_TASK DIRECTIONS:_
Given the material below, output exactly the lines from the line with "Expand the migwiz folder node" to the line with "Task: Switch to grid thumbnail view icon", both ends included, and no other lines.

_STUDY MATERIAL:_
::::
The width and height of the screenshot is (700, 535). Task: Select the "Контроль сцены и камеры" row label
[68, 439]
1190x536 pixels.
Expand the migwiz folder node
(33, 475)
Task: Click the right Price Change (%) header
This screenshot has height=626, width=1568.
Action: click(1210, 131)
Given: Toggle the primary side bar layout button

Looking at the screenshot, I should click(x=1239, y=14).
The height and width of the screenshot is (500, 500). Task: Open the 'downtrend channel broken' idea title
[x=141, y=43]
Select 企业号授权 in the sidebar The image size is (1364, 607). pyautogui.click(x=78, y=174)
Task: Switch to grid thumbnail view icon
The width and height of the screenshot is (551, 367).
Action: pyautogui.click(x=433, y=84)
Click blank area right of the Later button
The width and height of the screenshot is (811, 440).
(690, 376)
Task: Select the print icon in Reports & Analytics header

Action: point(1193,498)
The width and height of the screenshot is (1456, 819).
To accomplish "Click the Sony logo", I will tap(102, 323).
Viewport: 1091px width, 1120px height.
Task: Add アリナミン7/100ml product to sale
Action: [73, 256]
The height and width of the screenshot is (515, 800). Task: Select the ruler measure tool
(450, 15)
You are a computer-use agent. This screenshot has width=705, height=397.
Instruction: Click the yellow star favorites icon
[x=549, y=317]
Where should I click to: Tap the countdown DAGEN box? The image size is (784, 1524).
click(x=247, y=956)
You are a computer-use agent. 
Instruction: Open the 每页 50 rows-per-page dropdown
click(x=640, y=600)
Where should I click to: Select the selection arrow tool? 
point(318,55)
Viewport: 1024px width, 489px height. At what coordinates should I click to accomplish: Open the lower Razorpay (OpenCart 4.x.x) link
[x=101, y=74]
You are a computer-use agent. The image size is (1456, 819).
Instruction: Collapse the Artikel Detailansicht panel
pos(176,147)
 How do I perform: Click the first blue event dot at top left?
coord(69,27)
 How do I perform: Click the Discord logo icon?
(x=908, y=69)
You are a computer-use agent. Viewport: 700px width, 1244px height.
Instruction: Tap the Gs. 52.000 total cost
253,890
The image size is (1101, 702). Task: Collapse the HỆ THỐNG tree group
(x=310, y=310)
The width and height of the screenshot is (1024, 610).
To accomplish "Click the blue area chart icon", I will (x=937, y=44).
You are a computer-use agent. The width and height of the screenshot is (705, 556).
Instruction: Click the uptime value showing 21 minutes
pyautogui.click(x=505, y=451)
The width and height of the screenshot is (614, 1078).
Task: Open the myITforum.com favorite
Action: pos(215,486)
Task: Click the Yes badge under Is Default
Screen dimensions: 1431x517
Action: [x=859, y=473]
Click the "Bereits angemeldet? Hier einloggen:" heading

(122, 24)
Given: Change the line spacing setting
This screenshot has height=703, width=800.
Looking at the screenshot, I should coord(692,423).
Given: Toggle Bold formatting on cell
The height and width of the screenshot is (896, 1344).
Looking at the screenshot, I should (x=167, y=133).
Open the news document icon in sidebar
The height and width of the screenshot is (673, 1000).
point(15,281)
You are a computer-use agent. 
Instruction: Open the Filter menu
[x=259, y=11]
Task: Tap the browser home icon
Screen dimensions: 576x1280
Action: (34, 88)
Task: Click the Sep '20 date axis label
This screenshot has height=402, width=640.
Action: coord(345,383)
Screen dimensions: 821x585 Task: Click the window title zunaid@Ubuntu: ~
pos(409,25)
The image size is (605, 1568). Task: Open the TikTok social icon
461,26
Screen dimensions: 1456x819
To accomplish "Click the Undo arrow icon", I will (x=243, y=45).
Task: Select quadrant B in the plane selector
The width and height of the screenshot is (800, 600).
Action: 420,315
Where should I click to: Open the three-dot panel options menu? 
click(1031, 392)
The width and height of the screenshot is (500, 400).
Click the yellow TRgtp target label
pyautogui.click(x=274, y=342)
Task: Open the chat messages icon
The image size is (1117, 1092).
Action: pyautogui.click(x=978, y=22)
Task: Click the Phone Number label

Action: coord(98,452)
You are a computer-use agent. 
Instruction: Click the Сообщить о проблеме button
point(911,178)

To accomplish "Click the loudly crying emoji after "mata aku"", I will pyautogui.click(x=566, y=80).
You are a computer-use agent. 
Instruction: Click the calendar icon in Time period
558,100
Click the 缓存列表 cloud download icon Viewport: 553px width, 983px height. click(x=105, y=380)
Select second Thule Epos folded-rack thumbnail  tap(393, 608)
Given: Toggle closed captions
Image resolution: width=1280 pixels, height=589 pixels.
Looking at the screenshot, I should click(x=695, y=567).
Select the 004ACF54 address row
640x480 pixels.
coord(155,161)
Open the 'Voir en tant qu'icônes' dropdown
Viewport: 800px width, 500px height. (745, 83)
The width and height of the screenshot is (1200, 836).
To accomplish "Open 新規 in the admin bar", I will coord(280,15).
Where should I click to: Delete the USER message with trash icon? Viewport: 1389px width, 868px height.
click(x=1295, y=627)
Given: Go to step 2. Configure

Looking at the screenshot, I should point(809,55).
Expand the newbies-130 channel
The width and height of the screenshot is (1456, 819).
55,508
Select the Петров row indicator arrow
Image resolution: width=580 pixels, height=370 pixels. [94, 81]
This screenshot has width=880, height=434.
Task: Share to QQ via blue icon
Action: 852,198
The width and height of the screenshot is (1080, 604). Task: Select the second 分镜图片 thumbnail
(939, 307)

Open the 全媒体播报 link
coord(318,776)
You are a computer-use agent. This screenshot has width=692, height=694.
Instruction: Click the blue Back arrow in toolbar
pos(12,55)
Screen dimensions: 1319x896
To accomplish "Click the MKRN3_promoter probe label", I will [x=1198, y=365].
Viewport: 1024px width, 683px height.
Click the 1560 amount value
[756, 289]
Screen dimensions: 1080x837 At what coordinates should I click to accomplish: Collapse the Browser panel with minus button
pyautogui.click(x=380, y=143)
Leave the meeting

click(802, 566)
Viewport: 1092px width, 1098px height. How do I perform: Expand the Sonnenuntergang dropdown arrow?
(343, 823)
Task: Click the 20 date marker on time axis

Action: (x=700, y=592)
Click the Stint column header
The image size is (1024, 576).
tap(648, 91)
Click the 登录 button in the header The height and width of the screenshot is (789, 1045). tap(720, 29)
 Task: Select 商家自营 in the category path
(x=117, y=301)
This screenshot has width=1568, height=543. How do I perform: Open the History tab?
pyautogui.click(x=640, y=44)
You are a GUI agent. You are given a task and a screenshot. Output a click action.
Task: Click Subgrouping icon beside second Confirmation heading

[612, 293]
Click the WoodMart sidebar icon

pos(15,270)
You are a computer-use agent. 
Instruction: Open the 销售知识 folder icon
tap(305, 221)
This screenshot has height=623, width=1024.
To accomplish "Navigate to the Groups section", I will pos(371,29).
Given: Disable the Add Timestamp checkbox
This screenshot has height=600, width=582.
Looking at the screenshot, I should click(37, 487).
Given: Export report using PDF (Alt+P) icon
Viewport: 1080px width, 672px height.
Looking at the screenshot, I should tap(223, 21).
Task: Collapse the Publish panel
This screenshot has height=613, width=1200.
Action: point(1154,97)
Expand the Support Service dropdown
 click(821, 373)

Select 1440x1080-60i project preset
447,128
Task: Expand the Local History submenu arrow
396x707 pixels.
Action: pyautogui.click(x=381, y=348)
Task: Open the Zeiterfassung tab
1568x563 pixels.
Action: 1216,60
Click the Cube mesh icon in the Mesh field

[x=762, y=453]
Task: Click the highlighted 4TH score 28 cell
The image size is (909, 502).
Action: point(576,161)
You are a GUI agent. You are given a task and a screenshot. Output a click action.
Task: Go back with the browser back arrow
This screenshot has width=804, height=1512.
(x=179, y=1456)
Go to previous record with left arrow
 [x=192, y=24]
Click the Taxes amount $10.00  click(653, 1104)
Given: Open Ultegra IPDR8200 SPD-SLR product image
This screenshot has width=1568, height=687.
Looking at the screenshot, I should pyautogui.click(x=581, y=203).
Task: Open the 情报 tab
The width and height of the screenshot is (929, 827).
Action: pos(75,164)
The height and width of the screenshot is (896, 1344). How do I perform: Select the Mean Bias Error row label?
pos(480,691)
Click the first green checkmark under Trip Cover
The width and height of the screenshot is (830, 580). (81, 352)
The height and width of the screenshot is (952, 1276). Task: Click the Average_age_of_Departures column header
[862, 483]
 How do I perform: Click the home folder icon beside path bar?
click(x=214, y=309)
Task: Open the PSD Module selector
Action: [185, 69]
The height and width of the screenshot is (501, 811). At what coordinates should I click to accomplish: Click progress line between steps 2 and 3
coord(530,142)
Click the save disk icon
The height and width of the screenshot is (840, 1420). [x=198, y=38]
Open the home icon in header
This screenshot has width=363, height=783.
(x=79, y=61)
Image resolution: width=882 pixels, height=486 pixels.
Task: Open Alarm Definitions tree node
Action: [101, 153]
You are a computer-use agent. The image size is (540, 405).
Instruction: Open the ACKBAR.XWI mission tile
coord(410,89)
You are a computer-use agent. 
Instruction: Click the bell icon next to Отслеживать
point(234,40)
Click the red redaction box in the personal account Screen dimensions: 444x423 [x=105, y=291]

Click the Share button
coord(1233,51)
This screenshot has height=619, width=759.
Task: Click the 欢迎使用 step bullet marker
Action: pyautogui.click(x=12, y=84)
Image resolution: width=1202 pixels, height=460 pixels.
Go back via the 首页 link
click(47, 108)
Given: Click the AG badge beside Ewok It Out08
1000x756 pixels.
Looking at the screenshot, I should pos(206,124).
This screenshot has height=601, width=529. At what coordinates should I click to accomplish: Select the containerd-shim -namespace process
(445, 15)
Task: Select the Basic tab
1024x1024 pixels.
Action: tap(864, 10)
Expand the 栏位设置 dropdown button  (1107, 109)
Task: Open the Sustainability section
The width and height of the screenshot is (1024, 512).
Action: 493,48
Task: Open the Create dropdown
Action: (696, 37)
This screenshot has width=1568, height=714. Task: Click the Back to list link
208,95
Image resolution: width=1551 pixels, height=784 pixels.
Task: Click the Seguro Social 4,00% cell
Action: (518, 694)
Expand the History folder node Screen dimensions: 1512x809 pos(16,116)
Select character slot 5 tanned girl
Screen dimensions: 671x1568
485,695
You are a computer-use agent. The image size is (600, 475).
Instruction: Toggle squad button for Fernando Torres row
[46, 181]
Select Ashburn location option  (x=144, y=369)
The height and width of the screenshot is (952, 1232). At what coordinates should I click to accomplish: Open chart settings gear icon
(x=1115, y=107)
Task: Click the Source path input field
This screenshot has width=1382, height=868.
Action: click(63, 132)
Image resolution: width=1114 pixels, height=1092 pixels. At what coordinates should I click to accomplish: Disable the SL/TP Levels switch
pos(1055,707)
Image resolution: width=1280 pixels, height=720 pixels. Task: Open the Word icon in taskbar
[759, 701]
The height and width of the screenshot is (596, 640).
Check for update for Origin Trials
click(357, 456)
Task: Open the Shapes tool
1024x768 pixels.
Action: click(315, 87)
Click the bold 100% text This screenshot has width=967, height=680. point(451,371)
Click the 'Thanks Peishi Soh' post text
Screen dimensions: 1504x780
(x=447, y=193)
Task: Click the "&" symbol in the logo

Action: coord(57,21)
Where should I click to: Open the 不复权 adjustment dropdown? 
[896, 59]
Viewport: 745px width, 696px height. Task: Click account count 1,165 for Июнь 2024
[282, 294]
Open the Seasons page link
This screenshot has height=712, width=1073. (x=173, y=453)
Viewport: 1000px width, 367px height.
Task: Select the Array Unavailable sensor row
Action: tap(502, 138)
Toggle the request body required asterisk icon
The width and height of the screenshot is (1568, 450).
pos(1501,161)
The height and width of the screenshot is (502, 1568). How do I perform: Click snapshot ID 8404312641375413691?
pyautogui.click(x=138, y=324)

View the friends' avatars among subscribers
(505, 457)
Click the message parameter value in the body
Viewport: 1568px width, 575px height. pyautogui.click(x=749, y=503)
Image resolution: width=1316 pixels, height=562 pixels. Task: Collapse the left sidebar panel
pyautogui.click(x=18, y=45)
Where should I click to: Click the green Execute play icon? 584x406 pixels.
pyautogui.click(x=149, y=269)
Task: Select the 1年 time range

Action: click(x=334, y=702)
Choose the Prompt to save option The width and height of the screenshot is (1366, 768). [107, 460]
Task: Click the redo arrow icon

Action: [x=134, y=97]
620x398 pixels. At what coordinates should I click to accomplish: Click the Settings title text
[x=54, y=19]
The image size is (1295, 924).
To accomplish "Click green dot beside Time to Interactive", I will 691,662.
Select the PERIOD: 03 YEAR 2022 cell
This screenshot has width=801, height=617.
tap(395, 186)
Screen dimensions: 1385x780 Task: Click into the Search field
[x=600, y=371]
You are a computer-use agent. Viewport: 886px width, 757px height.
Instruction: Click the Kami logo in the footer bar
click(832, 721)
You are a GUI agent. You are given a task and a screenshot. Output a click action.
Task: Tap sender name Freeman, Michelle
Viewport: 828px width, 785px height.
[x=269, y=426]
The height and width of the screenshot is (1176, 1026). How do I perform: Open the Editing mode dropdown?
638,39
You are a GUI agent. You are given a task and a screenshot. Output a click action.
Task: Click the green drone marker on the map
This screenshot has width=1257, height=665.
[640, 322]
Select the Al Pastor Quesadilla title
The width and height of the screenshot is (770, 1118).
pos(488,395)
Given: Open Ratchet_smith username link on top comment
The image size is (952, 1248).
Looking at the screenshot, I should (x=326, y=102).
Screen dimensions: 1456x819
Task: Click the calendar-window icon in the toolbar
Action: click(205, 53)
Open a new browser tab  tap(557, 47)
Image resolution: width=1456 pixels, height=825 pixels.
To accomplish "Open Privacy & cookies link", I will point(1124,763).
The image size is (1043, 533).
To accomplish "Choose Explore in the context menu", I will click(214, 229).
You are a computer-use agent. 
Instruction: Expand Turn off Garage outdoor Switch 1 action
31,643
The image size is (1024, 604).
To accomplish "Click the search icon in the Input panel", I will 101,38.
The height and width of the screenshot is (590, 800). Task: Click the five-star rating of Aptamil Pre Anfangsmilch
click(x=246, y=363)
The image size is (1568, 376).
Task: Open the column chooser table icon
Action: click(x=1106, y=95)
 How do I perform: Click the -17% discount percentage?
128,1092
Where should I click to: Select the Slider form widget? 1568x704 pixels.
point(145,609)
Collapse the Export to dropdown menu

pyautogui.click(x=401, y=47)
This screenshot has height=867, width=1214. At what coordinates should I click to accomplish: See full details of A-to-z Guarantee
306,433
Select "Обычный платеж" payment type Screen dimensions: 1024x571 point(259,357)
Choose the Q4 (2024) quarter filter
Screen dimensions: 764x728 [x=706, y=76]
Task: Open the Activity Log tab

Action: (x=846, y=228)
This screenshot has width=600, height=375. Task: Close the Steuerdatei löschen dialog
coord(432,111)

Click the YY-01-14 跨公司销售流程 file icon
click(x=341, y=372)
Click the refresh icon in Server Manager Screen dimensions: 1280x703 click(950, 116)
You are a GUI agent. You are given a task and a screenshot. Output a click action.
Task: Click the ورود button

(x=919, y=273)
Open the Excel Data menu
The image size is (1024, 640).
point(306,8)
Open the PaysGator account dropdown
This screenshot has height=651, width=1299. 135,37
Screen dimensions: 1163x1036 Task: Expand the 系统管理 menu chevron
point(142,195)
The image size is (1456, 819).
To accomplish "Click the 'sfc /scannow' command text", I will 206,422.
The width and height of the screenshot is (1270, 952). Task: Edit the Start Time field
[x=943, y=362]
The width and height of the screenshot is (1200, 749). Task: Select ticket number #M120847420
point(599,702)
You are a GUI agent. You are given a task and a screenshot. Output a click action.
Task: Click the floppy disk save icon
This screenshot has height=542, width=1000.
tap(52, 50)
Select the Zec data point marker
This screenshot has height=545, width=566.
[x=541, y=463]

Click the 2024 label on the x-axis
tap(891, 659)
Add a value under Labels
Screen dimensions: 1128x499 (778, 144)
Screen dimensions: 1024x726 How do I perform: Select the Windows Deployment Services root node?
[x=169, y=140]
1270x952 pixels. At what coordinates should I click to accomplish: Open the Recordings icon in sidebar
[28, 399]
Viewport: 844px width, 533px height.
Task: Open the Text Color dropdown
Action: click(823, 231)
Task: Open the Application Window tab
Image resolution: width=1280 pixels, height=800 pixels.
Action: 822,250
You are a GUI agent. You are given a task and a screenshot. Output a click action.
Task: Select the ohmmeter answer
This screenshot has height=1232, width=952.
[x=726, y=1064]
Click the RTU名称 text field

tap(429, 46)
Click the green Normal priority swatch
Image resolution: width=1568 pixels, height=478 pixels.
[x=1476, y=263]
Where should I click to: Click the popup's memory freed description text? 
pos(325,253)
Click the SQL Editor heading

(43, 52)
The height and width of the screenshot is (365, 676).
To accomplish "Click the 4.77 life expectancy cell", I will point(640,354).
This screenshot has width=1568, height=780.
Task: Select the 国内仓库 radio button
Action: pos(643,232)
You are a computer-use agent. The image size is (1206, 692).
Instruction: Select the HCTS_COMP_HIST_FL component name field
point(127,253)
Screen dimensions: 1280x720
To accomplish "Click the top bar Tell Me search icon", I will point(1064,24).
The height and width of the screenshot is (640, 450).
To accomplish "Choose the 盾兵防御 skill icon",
::::
_EXPECTED ANSWER:_
Expand the migwiz folder node
(33, 475)
Task: Click the right Price Change (%) header
This screenshot has height=626, width=1568.
Action: click(1210, 131)
Given: Toggle the primary side bar layout button

Looking at the screenshot, I should click(x=1239, y=14).
The height and width of the screenshot is (500, 500). Task: Open the 'downtrend channel broken' idea title
[x=141, y=43]
Select 企业号授权 in the sidebar The image size is (1364, 607). pyautogui.click(x=78, y=174)
Task: Switch to grid thumbnail view icon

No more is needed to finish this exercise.